Managed SSL for TCP Loadbalancer in GKE

At Altenar, we often use RabbitMQ as an entry point for our products. In this specific case, we will discuss a system that calculates sports data and provides it to other systems within the organization as well as outside the perimeter. When designing the system, the RabbitMQ component had the following requirements:

The endpoint is secured with an SSL certificate
RabbitMQ is hosted in Kubernetes. We use the RabbitMQ cluster operator and RabbitMQ messaging topology operator

For this project, we are using Google Cloud. Like Let’s Encrypt, you can use a Google Managed SSL certificate for any public HTTP load balancer in Google Cloud. However, it has several limitations, with the key ones being:

It only works for HTTP Load balancers.
It only works for public Load balancers.

According to RabbitMQ documentation, there are two common approaches for client connections:

Configure RabbitMQ to handle TLS connections
Use a proxy or load balancer (such as HAproxy) to perform TLS termination of client connections and use plain TCP connections to RabbitMQ nodes.

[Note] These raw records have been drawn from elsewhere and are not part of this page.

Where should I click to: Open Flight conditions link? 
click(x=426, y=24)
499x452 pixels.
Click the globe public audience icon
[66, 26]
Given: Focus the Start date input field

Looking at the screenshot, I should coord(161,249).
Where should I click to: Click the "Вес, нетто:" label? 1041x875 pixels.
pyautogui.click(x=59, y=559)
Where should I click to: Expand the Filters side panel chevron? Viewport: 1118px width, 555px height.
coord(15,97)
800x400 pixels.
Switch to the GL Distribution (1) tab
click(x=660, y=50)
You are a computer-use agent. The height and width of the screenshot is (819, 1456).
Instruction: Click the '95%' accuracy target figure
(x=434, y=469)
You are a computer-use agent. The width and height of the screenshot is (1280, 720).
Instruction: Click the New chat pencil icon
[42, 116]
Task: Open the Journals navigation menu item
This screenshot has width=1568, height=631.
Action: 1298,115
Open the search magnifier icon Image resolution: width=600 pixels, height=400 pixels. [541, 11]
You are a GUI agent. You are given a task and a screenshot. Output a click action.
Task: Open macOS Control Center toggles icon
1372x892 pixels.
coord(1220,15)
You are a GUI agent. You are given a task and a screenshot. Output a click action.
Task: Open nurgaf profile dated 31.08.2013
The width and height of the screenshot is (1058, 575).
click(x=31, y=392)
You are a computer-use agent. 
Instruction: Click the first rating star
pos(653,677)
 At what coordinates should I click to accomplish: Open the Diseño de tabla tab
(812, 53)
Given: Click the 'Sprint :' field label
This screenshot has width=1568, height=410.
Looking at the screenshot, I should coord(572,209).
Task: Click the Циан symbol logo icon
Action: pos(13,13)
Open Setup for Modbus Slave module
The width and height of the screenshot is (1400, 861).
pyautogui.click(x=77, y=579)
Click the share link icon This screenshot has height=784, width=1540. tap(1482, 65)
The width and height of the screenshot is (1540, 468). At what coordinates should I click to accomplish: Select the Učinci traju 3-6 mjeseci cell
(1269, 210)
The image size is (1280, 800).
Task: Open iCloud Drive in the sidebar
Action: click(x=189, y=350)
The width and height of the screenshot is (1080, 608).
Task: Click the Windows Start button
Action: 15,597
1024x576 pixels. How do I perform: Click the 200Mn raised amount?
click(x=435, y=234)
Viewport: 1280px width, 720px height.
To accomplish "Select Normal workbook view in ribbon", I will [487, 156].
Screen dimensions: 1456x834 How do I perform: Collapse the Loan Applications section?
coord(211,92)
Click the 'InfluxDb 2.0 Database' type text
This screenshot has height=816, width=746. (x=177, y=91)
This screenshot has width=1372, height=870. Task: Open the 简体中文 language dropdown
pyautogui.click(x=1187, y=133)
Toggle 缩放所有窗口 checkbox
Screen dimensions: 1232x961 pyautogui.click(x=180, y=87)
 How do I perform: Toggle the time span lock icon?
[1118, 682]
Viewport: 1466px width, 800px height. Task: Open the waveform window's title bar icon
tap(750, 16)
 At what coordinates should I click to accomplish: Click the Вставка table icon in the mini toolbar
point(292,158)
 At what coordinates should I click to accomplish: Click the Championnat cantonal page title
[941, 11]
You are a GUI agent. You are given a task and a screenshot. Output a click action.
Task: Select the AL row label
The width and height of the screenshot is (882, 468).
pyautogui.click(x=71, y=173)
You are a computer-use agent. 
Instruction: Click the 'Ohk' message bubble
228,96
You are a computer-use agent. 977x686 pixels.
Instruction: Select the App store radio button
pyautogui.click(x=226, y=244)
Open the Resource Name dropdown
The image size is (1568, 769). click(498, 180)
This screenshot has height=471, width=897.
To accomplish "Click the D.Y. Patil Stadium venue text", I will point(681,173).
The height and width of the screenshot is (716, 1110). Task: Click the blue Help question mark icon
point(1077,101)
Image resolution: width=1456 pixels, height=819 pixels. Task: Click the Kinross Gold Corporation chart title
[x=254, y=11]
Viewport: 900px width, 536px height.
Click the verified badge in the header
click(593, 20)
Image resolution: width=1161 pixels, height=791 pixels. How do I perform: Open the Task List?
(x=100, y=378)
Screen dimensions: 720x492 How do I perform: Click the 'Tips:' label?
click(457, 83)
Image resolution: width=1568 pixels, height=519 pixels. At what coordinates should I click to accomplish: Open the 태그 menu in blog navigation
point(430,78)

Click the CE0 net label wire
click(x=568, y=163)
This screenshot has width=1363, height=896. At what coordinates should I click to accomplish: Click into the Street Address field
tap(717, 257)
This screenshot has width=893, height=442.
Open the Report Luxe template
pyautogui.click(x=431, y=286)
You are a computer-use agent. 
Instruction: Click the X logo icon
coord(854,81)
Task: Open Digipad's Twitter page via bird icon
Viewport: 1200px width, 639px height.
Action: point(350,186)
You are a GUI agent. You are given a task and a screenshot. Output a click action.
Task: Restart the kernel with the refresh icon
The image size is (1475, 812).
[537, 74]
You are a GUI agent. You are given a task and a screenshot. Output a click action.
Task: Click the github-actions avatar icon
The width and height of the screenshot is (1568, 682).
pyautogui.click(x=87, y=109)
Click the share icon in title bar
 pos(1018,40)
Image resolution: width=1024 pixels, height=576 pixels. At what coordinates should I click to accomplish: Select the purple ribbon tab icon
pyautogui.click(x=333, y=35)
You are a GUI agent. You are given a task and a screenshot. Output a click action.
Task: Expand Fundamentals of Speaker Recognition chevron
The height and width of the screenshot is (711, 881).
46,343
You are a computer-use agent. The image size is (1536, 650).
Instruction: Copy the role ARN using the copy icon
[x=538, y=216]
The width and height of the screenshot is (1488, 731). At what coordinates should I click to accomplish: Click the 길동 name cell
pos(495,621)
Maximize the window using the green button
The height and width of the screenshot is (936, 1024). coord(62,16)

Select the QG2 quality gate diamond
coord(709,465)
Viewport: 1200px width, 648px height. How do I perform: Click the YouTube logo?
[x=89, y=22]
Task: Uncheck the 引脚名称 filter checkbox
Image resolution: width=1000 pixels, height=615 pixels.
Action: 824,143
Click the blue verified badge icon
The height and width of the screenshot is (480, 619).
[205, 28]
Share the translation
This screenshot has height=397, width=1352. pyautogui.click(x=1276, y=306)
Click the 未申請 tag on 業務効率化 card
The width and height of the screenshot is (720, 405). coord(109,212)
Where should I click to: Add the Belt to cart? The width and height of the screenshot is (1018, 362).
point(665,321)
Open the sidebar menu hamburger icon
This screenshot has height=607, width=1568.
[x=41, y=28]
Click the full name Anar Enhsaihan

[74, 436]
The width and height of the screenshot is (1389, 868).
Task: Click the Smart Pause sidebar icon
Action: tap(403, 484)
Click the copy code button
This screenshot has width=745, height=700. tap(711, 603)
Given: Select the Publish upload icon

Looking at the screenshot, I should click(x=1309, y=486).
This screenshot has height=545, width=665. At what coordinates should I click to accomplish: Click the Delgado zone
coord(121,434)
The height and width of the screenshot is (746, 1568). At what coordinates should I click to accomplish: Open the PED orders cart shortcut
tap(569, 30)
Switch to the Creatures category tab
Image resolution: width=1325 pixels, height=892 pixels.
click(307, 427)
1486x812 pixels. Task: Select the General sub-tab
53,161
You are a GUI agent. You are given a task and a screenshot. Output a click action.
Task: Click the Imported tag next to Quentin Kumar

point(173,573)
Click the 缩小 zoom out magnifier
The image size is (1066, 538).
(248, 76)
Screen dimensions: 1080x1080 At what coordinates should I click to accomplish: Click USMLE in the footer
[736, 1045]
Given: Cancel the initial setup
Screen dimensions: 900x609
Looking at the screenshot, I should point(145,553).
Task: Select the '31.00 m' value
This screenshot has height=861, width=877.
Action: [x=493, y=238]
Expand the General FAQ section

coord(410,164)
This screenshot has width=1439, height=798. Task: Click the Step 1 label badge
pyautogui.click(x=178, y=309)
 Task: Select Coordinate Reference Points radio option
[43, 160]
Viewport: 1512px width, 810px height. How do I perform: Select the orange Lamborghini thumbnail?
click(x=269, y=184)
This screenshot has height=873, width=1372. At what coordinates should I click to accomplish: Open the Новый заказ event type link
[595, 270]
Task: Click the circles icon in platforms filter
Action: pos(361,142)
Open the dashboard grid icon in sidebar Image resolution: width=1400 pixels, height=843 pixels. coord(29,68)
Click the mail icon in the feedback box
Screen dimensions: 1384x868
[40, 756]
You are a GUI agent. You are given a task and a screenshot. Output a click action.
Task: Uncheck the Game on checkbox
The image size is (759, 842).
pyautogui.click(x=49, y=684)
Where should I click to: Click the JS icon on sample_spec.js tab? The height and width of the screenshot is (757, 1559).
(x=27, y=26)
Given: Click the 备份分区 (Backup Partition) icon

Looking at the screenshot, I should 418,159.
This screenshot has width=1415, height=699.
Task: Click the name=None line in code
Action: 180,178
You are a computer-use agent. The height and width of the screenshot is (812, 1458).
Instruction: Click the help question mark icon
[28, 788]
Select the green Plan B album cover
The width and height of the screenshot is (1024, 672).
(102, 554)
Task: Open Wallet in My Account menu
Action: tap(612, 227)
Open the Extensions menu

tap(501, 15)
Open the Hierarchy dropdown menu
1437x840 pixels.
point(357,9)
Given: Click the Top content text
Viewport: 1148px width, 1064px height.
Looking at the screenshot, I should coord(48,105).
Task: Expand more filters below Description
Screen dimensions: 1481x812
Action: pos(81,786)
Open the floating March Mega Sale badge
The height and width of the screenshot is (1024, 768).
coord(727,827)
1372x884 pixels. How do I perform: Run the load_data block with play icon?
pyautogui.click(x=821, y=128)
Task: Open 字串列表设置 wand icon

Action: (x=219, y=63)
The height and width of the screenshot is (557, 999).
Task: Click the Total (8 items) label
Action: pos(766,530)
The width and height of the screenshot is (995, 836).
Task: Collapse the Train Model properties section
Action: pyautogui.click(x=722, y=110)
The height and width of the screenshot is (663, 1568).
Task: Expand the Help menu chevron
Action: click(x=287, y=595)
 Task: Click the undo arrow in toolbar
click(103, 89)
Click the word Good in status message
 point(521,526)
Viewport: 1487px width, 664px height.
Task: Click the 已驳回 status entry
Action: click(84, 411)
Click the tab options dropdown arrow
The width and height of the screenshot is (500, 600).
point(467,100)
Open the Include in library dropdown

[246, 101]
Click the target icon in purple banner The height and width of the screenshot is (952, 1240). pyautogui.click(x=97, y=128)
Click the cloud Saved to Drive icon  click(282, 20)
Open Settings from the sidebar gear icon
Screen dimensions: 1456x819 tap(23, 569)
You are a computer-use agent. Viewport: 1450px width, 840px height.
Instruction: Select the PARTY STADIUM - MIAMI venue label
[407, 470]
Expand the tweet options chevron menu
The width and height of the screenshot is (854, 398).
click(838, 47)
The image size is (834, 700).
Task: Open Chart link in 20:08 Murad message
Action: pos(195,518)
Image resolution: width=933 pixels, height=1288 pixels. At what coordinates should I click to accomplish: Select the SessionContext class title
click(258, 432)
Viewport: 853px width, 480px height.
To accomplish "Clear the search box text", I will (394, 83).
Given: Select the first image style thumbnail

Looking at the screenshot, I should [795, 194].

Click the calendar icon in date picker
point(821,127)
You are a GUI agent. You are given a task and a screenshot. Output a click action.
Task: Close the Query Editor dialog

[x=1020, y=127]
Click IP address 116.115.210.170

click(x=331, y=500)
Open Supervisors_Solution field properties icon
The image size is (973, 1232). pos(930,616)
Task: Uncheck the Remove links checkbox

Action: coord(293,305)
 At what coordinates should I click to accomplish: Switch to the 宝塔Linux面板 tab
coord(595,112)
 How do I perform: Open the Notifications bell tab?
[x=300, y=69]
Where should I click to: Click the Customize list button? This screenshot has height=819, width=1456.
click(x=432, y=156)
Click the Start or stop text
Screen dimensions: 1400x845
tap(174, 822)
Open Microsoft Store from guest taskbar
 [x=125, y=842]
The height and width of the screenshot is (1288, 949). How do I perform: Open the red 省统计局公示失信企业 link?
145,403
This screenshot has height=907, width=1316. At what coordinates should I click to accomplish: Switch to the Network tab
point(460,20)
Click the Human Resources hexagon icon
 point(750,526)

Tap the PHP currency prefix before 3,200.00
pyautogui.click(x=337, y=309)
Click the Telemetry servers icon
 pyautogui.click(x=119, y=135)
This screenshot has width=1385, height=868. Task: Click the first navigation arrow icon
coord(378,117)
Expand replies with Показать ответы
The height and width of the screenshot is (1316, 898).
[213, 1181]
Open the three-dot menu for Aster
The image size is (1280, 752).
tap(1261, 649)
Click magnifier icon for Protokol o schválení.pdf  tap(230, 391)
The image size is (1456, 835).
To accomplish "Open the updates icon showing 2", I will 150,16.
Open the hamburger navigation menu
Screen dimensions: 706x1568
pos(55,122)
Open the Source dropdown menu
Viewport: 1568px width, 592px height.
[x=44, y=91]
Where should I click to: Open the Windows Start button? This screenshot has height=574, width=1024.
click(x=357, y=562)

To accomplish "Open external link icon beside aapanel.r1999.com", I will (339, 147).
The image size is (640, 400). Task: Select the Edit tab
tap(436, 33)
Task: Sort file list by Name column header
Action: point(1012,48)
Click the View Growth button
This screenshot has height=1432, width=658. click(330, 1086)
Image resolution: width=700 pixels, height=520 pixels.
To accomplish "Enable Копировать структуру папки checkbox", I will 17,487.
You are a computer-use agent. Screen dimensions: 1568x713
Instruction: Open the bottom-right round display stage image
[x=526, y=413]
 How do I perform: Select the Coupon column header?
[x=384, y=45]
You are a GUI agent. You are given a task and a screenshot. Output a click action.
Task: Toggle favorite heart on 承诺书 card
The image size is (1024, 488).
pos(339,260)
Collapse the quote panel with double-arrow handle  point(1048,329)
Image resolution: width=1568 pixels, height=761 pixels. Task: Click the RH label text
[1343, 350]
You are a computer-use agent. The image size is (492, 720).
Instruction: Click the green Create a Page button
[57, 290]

Our idea was to use a Google Managed certificate for TCP/SSL proxy load balancer in Google Cloud. However, due to the aforementioned limitations, a managed certificate is not supported for TCP load balancers. On the other hand, Google allows you to use an SSL certificate for several load balancers, which we decided to explore. Overall the blueprint would look like this:

We wanted to have a default dummy HTTP service that we would expose over port 443 and use for the sake of managing the SSL certificate and automatic renewals.
We would have a separate endpoint reusing the same IP address and SSL certificate.

Let’s examine each part of the solution in detail.

GKE Cluster

As the main hosting platform, we use GKE. We use the Google Terraform module for the private GKE cluster, configure Workload Identity and install an AutoNEG controller to the cluster.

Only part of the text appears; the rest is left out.